> _Aim of the task_
Restate the records in full, keeping every word as it is.

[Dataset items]
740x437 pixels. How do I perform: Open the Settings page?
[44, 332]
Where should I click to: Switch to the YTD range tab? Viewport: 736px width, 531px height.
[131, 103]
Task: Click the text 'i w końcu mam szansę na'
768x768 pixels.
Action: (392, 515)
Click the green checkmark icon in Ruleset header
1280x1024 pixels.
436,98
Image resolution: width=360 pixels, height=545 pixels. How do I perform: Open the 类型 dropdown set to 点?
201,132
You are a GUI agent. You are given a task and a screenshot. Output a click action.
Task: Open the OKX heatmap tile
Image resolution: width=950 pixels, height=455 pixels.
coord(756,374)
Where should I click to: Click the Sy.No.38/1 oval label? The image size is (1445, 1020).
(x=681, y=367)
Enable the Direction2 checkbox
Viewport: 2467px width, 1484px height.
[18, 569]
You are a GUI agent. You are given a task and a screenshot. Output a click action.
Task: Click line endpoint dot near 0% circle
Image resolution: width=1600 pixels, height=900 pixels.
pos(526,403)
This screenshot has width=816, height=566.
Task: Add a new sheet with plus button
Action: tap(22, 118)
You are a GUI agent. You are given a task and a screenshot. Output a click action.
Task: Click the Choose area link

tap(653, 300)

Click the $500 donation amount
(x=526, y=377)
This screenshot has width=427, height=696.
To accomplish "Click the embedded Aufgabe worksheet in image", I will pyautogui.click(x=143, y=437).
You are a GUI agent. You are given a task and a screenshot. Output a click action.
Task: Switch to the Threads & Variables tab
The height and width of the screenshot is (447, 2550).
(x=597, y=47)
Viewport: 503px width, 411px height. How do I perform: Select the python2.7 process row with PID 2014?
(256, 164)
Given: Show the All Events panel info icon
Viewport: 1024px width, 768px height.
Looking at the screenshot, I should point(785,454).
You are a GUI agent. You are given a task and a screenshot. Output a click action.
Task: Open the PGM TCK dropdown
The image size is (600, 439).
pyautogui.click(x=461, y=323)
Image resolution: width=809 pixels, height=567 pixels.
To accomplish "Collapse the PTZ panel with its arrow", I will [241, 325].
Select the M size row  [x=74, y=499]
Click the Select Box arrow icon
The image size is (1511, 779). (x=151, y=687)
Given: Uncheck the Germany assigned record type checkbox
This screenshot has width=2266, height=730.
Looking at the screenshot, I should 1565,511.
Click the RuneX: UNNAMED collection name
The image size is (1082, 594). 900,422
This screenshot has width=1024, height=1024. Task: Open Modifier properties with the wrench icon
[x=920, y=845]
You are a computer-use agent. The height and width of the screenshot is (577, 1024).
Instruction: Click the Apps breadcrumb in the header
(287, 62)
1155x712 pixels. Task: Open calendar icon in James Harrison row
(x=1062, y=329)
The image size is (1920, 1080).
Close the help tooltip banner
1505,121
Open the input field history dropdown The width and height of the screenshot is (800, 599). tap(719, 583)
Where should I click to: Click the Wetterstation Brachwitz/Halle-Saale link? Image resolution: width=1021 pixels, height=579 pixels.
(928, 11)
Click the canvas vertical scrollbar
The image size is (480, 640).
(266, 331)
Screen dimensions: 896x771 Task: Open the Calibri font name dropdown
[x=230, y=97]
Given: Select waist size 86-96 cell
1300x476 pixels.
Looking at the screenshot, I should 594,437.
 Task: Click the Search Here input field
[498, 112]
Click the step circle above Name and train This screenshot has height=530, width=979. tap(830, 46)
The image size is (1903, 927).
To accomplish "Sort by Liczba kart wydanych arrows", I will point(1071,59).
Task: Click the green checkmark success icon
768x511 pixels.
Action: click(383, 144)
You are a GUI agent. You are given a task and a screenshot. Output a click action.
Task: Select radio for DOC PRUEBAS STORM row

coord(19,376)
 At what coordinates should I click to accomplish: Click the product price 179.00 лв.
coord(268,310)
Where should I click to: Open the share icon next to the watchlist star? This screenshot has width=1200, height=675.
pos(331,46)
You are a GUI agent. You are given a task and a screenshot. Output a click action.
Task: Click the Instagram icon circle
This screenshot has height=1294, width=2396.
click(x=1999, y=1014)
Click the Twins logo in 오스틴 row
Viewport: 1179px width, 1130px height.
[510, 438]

> _Reply_
740x437 pixels. How do I perform: Open the Settings page?
[44, 332]
Where should I click to: Switch to the YTD range tab? Viewport: 736px width, 531px height.
[131, 103]
Task: Click the text 'i w końcu mam szansę na'
768x768 pixels.
Action: (392, 515)
Click the green checkmark icon in Ruleset header
1280x1024 pixels.
436,98
Image resolution: width=360 pixels, height=545 pixels. How do I perform: Open the 类型 dropdown set to 点?
201,132
You are a GUI agent. You are given a task and a screenshot. Output a click action.
Task: Open the OKX heatmap tile
Image resolution: width=950 pixels, height=455 pixels.
coord(756,374)
Where should I click to: Click the Sy.No.38/1 oval label? The image size is (1445, 1020).
(x=681, y=367)
Enable the Direction2 checkbox
Viewport: 2467px width, 1484px height.
[18, 569]
You are a GUI agent. You are given a task and a screenshot. Output a click action.
Task: Click line endpoint dot near 0% circle
Image resolution: width=1600 pixels, height=900 pixels.
pos(526,403)
This screenshot has width=816, height=566.
Task: Add a new sheet with plus button
Action: tap(22, 118)
You are a GUI agent. You are given a task and a screenshot. Output a click action.
Task: Click the Choose area link

tap(653, 300)

Click the $500 donation amount
(x=526, y=377)
This screenshot has width=427, height=696.
To accomplish "Click the embedded Aufgabe worksheet in image", I will pyautogui.click(x=143, y=437).
You are a GUI agent. You are given a task and a screenshot. Output a click action.
Task: Switch to the Threads & Variables tab
The height and width of the screenshot is (447, 2550).
(x=597, y=47)
Viewport: 503px width, 411px height. How do I perform: Select the python2.7 process row with PID 2014?
(256, 164)
Given: Show the All Events panel info icon
Viewport: 1024px width, 768px height.
Looking at the screenshot, I should point(785,454).
You are a GUI agent. You are given a task and a screenshot. Output a click action.
Task: Open the PGM TCK dropdown
The image size is (600, 439).
pyautogui.click(x=461, y=323)
Image resolution: width=809 pixels, height=567 pixels.
To accomplish "Collapse the PTZ panel with its arrow", I will [241, 325].
Select the M size row  [x=74, y=499]
Click the Select Box arrow icon
The image size is (1511, 779). (x=151, y=687)
Given: Uncheck the Germany assigned record type checkbox
This screenshot has width=2266, height=730.
Looking at the screenshot, I should 1565,511.
Click the RuneX: UNNAMED collection name
The image size is (1082, 594). 900,422
This screenshot has width=1024, height=1024. Task: Open Modifier properties with the wrench icon
[x=920, y=845]
You are a computer-use agent. The height and width of the screenshot is (577, 1024).
Instruction: Click the Apps breadcrumb in the header
(287, 62)
1155x712 pixels. Task: Open calendar icon in James Harrison row
(x=1062, y=329)
The image size is (1920, 1080).
Close the help tooltip banner
1505,121
Open the input field history dropdown The width and height of the screenshot is (800, 599). tap(719, 583)
Where should I click to: Click the Wetterstation Brachwitz/Halle-Saale link? Image resolution: width=1021 pixels, height=579 pixels.
(928, 11)
Click the canvas vertical scrollbar
The image size is (480, 640).
(266, 331)
Screen dimensions: 896x771 Task: Open the Calibri font name dropdown
[x=230, y=97]
Given: Select waist size 86-96 cell
1300x476 pixels.
Looking at the screenshot, I should 594,437.
 Task: Click the Search Here input field
[498, 112]
Click the step circle above Name and train This screenshot has height=530, width=979. tap(830, 46)
The image size is (1903, 927).
To accomplish "Sort by Liczba kart wydanych arrows", I will point(1071,59).
Task: Click the green checkmark success icon
768x511 pixels.
Action: click(383, 144)
You are a GUI agent. You are given a task and a screenshot. Output a click action.
Task: Select radio for DOC PRUEBAS STORM row

coord(19,376)
 At what coordinates should I click to accomplish: Click the product price 179.00 лв.
coord(268,310)
Where should I click to: Open the share icon next to the watchlist star? This screenshot has width=1200, height=675.
pos(331,46)
You are a GUI agent. You are given a task and a screenshot. Output a click action.
Task: Click the Instagram icon circle
This screenshot has height=1294, width=2396.
click(x=1999, y=1014)
Click the Twins logo in 오스틴 row
Viewport: 1179px width, 1130px height.
[510, 438]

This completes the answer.